▸ **Exercise details**: In the records below, find the lines that include "right" and copy each.

▸ **Information supplied**:

- - -

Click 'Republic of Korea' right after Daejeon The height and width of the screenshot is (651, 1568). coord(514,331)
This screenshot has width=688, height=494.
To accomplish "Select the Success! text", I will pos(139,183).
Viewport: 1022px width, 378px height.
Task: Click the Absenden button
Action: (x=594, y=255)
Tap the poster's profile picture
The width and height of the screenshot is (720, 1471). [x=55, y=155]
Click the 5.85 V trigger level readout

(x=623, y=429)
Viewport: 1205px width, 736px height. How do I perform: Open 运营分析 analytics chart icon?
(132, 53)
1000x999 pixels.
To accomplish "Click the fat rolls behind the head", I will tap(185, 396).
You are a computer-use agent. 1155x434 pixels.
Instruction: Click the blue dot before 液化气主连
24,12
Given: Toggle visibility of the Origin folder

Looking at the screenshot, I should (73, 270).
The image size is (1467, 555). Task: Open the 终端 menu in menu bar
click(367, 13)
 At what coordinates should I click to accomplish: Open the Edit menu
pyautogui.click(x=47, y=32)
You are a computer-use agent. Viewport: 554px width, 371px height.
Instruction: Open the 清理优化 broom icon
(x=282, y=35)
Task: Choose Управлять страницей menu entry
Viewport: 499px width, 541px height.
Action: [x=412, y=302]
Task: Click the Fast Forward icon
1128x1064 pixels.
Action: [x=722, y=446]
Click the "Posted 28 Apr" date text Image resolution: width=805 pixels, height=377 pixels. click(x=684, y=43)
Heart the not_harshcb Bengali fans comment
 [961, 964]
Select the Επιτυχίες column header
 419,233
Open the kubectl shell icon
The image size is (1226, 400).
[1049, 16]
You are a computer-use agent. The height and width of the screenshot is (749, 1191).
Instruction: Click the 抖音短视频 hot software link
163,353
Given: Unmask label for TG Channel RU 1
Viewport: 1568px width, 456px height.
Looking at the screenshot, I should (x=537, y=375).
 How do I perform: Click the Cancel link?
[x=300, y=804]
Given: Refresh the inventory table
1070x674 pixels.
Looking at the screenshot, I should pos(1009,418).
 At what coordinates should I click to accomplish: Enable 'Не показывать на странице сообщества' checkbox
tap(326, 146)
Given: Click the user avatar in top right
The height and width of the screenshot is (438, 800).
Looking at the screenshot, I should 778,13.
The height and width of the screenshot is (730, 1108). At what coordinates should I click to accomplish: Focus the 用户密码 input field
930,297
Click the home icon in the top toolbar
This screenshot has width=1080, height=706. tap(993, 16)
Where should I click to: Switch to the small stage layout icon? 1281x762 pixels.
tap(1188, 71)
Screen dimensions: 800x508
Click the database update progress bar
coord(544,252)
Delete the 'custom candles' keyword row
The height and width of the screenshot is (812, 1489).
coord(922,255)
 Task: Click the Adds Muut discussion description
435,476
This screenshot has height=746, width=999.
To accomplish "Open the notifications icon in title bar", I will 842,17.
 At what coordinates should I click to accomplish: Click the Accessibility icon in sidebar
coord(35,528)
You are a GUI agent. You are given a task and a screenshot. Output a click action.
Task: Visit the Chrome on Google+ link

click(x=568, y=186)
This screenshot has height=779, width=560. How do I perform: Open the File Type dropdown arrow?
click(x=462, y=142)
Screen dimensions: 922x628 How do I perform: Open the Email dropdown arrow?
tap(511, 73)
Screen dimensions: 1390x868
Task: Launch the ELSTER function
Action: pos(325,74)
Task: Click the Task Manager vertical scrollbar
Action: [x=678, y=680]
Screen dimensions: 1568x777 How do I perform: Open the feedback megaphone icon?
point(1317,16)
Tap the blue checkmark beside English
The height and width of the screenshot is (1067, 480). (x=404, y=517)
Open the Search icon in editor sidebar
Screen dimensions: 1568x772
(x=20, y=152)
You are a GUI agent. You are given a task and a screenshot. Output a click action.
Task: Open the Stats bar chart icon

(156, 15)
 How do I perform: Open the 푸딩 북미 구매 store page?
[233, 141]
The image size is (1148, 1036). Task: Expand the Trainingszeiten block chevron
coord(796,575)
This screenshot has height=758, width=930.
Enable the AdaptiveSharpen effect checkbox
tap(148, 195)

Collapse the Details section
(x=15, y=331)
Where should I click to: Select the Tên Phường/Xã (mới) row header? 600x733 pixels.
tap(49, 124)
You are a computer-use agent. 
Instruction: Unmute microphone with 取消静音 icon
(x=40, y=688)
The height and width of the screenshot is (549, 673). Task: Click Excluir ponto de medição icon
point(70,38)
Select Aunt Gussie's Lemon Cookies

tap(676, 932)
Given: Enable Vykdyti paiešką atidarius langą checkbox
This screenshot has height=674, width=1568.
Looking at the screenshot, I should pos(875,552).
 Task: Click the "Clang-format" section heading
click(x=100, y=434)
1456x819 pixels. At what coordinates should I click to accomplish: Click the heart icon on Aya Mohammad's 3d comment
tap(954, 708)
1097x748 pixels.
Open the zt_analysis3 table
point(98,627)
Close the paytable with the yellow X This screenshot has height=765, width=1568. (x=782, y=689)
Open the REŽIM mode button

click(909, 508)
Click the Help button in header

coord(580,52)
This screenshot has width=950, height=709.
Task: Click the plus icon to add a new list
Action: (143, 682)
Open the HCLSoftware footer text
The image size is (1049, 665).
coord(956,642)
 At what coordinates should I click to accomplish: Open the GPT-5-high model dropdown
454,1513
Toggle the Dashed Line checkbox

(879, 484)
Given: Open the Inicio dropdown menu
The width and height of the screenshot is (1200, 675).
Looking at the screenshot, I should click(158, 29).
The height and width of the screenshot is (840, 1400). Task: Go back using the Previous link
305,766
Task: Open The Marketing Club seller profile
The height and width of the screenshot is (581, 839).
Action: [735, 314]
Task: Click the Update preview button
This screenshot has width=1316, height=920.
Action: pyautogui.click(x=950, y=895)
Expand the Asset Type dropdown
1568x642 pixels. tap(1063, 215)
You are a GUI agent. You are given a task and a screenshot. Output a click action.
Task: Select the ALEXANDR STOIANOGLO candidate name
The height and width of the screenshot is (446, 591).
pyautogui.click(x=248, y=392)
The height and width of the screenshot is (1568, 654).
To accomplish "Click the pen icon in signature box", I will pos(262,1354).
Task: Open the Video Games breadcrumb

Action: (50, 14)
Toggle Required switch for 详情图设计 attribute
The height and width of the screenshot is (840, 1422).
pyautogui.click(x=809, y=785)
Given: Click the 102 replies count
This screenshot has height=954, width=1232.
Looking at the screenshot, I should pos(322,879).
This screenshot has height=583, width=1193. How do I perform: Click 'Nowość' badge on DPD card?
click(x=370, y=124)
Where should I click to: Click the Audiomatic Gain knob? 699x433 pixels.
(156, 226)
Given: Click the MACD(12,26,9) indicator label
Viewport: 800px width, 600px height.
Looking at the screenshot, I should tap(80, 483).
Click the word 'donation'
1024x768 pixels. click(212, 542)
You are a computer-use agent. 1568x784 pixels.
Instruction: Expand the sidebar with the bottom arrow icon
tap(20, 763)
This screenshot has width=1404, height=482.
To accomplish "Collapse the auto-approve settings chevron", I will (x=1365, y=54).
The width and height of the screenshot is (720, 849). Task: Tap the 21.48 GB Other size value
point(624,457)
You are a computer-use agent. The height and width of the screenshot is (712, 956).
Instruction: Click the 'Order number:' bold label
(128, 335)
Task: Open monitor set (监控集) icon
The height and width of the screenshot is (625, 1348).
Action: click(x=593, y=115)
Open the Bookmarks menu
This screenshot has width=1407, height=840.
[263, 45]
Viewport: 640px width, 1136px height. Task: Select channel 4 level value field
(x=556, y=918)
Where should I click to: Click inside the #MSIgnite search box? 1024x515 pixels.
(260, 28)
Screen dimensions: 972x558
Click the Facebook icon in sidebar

- - -

▸ **Response box**:
Click 'Republic of Korea' right after Daejeon The height and width of the screenshot is (651, 1568). coord(514,331)
Given: Click the user avatar in top right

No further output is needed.